Oui, il faudra évaluer ces mesures et les garder si elles fonctionnent. J’aimerais que la possibilité d’envoyer des SMS au 114 (qui doit être enregistré dans le téléphone, cela ne peut pas se faire en direct) pour les femmes surveillées, soit maintenue. J’ai fait des visites à domicile de femmes qui étaient complètement séquestrées… Le 114 est alors une option.

 
Ces conditions de crise vont peut-être faire, qu’enfin, certaines femmes vont pouvoir parler.
 

Il faudrait continuer non seulement à avoir de vraies interventions policières lorsqu’il y a appels au secours des femmes, mais aussi à maintenir les alertes dans les pharmacies si cela fonctionne, et à isoler/reloger le violent plutôt que la victime, etc.

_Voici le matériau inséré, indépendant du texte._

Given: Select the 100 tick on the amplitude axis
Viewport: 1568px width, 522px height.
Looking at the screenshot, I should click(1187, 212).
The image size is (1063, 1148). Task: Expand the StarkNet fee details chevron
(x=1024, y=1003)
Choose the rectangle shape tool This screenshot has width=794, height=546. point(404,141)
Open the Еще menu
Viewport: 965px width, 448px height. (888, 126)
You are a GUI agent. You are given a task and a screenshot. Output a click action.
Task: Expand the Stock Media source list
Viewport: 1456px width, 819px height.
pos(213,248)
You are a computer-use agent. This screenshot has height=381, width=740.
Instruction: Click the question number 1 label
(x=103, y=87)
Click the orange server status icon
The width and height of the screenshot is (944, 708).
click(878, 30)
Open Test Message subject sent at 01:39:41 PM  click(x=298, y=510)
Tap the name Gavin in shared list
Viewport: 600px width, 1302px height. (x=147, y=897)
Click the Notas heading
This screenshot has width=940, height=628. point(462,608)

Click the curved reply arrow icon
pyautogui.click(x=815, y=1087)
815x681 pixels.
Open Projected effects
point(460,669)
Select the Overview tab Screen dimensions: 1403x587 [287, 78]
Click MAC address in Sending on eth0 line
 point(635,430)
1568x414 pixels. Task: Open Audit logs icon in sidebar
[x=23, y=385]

Il en ressortira peut-être du positif. Et ces conditions de crise vont peut-être faire, qu’enfin, certaines femmes vont pouvoir parler. On aura peut-être plus de révélations à la sortie du confinement.

Ressources téléphoniques et SMS pendant le confinement

3919 – Violences intrafamiliales (du lundi au samedi, de 9 h à 19h)

119 - Enfance maltraitée

115 – Pour un hébergement d'urgence

114 – Numéro d’alerte par SMS

17 (Police secours) ou le 112 – en cas de danger immédiat

0 800 05 95 95 - Viols femmes informations

01 40 47 06 06 - Ecoute violences femmes handicapées 

Internet

arretonslesviolences.gouv.fr - plateforme pour entrer en contact avec un  policier ou un gendarme et préparer une plainte, sans trace sur l'historique de l’ordinateur.

ecoute@fdfa.fr  - Mail dédié pour les femmes déficientes auditives :

femmeshuissiersdejusticedefrance.com - actes gratuits pour les femmes victimes de violences conjugales par l’Association Femmes Huissiers de Justice de France

Rappel pour les victimes

  • parler des violences subies

  • garder des preuves d’une violence physique

  • garder en lieu sûr un journal des violences (dates, menaces, témoins)

  • avoir suffisamment de crédit sur le téléphone mobile

  • avoir un sac d’urgence avec argent, papiers d’identité, vêtements

  • identifier un lieu de refuge d’urgence sûr pour la victime et les enfants (résidence d’un ami, hébergements de secours associatifs etc.)